=== Begin Enclosure ===

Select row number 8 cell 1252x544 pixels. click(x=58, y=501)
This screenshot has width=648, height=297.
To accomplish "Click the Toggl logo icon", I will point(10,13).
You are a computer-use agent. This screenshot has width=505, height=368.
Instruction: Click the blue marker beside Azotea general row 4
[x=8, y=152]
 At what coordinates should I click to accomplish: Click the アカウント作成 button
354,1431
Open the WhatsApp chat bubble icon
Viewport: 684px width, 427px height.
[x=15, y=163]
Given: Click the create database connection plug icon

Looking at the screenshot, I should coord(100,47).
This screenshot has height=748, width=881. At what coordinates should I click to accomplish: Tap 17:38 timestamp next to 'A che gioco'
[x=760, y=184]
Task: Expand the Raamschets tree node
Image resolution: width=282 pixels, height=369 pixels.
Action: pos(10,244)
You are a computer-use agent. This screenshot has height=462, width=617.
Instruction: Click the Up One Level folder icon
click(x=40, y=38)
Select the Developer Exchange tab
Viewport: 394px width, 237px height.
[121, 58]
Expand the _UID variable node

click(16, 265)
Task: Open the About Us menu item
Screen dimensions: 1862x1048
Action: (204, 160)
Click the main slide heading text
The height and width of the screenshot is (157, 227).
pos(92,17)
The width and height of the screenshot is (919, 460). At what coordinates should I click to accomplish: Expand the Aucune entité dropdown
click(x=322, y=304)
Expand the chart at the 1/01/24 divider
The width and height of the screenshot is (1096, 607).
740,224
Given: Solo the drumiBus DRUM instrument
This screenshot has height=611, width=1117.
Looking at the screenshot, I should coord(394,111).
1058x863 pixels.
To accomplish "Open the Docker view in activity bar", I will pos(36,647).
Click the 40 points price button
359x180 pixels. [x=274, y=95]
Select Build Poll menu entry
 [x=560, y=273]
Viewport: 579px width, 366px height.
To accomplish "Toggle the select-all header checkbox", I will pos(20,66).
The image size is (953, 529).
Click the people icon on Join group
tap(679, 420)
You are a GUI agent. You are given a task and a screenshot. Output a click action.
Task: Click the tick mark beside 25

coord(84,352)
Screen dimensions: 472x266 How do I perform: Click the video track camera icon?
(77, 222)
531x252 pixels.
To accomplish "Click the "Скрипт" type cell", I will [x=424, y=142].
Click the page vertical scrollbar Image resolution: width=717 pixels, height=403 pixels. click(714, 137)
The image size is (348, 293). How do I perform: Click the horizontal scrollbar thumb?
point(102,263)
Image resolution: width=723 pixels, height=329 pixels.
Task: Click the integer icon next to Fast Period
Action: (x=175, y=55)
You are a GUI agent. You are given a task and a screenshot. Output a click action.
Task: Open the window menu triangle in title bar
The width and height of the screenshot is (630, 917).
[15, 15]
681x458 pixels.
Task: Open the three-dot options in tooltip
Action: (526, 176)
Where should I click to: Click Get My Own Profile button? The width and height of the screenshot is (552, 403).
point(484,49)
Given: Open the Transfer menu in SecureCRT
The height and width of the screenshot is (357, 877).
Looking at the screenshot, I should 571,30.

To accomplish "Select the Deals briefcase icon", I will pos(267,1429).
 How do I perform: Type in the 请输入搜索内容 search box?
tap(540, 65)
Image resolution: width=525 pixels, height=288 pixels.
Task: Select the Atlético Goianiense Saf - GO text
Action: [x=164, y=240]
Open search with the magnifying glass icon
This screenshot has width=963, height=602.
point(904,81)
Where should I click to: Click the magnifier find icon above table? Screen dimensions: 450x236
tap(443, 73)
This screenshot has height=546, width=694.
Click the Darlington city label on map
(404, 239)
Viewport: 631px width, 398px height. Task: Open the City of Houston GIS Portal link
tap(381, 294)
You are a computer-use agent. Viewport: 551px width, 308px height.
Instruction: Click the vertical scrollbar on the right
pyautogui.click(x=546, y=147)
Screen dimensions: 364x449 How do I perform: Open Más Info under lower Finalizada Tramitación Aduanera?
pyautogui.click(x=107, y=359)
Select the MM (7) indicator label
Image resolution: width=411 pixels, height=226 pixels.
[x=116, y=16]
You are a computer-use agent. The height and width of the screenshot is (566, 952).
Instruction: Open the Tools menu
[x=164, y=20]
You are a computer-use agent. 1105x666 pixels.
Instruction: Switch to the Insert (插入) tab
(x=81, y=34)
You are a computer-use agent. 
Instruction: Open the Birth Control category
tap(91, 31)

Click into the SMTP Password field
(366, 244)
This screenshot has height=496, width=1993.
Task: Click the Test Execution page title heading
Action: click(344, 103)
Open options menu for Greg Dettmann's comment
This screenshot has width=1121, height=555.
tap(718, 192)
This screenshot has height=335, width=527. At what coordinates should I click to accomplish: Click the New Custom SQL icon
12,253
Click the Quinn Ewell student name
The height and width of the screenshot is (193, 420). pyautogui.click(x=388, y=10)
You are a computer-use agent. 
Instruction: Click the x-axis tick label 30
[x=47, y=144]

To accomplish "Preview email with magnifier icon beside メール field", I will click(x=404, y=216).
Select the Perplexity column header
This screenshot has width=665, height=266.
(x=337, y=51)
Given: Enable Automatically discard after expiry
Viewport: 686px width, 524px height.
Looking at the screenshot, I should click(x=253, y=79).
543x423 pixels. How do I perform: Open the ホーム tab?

=== End Enclosure ===

Copy out the full set of records precisely, leaving nothing out.

#### [RESPONSE FOR THIS EXERCISE]
Select row number 8 cell 1252x544 pixels. click(x=58, y=501)
This screenshot has width=648, height=297.
To accomplish "Click the Toggl logo icon", I will point(10,13).
You are a computer-use agent. This screenshot has width=505, height=368.
Instruction: Click the blue marker beside Azotea general row 4
[x=8, y=152]
 At what coordinates should I click to accomplish: Click the アカウント作成 button
354,1431
Open the WhatsApp chat bubble icon
Viewport: 684px width, 427px height.
[x=15, y=163]
Given: Click the create database connection plug icon

Looking at the screenshot, I should coord(100,47).
This screenshot has height=748, width=881. At what coordinates should I click to accomplish: Tap 17:38 timestamp next to 'A che gioco'
[x=760, y=184]
Task: Expand the Raamschets tree node
Image resolution: width=282 pixels, height=369 pixels.
Action: pos(10,244)
You are a computer-use agent. This screenshot has height=462, width=617.
Instruction: Click the Up One Level folder icon
click(x=40, y=38)
Select the Developer Exchange tab
Viewport: 394px width, 237px height.
[121, 58]
Expand the _UID variable node

click(16, 265)
Task: Open the About Us menu item
Screen dimensions: 1862x1048
Action: (204, 160)
Click the main slide heading text
The height and width of the screenshot is (157, 227).
pos(92,17)
The width and height of the screenshot is (919, 460). At what coordinates should I click to accomplish: Expand the Aucune entité dropdown
click(x=322, y=304)
Expand the chart at the 1/01/24 divider
The width and height of the screenshot is (1096, 607).
740,224
Given: Solo the drumiBus DRUM instrument
This screenshot has height=611, width=1117.
Looking at the screenshot, I should coord(394,111).
1058x863 pixels.
To accomplish "Open the Docker view in activity bar", I will pos(36,647).
Click the 40 points price button
359x180 pixels. [x=274, y=95]
Select Build Poll menu entry
 [x=560, y=273]
Viewport: 579px width, 366px height.
To accomplish "Toggle the select-all header checkbox", I will pos(20,66).
The image size is (953, 529).
Click the people icon on Join group
tap(679, 420)
You are a GUI agent. You are given a task and a screenshot. Output a click action.
Task: Click the tick mark beside 25

coord(84,352)
Screen dimensions: 472x266 How do I perform: Click the video track camera icon?
(77, 222)
531x252 pixels.
To accomplish "Click the "Скрипт" type cell", I will [x=424, y=142].
Click the page vertical scrollbar Image resolution: width=717 pixels, height=403 pixels. click(714, 137)
The image size is (348, 293). How do I perform: Click the horizontal scrollbar thumb?
point(102,263)
Image resolution: width=723 pixels, height=329 pixels.
Task: Click the integer icon next to Fast Period
Action: (x=175, y=55)
You are a GUI agent. You are given a task and a screenshot. Output a click action.
Task: Open the window menu triangle in title bar
The width and height of the screenshot is (630, 917).
[15, 15]
681x458 pixels.
Task: Open the three-dot options in tooltip
Action: (526, 176)
Where should I click to: Click Get My Own Profile button? The width and height of the screenshot is (552, 403).
point(484,49)
Given: Open the Transfer menu in SecureCRT
The height and width of the screenshot is (357, 877).
Looking at the screenshot, I should 571,30.

To accomplish "Select the Deals briefcase icon", I will pos(267,1429).
 How do I perform: Type in the 请输入搜索内容 search box?
tap(540, 65)
Image resolution: width=525 pixels, height=288 pixels.
Task: Select the Atlético Goianiense Saf - GO text
Action: [x=164, y=240]
Open search with the magnifying glass icon
This screenshot has width=963, height=602.
point(904,81)
Where should I click to: Click the magnifier find icon above table? Screen dimensions: 450x236
tap(443, 73)
This screenshot has height=546, width=694.
Click the Darlington city label on map
(404, 239)
Viewport: 631px width, 398px height. Task: Open the City of Houston GIS Portal link
tap(381, 294)
You are a computer-use agent. Viewport: 551px width, 308px height.
Instruction: Click the vertical scrollbar on the right
pyautogui.click(x=546, y=147)
Screen dimensions: 364x449 How do I perform: Open Más Info under lower Finalizada Tramitación Aduanera?
pyautogui.click(x=107, y=359)
Select the MM (7) indicator label
Image resolution: width=411 pixels, height=226 pixels.
[x=116, y=16]
You are a computer-use agent. The height and width of the screenshot is (566, 952).
Instruction: Open the Tools menu
[x=164, y=20]
You are a computer-use agent. 1105x666 pixels.
Instruction: Switch to the Insert (插入) tab
(x=81, y=34)
You are a computer-use agent. 
Instruction: Open the Birth Control category
tap(91, 31)

Click into the SMTP Password field
(366, 244)
This screenshot has height=496, width=1993.
Task: Click the Test Execution page title heading
Action: click(344, 103)
Open options menu for Greg Dettmann's comment
This screenshot has width=1121, height=555.
tap(718, 192)
This screenshot has height=335, width=527. At what coordinates should I click to accomplish: Click the New Custom SQL icon
12,253
Click the Quinn Ewell student name
The height and width of the screenshot is (193, 420). pyautogui.click(x=388, y=10)
You are a computer-use agent. 
Instruction: Click the x-axis tick label 30
[x=47, y=144]

To accomplish "Preview email with magnifier icon beside メール field", I will click(x=404, y=216).
Select the Perplexity column header
This screenshot has width=665, height=266.
(x=337, y=51)
Given: Enable Automatically discard after expiry
Viewport: 686px width, 524px height.
Looking at the screenshot, I should click(x=253, y=79).
543x423 pixels. How do I perform: Open the ホーム tab?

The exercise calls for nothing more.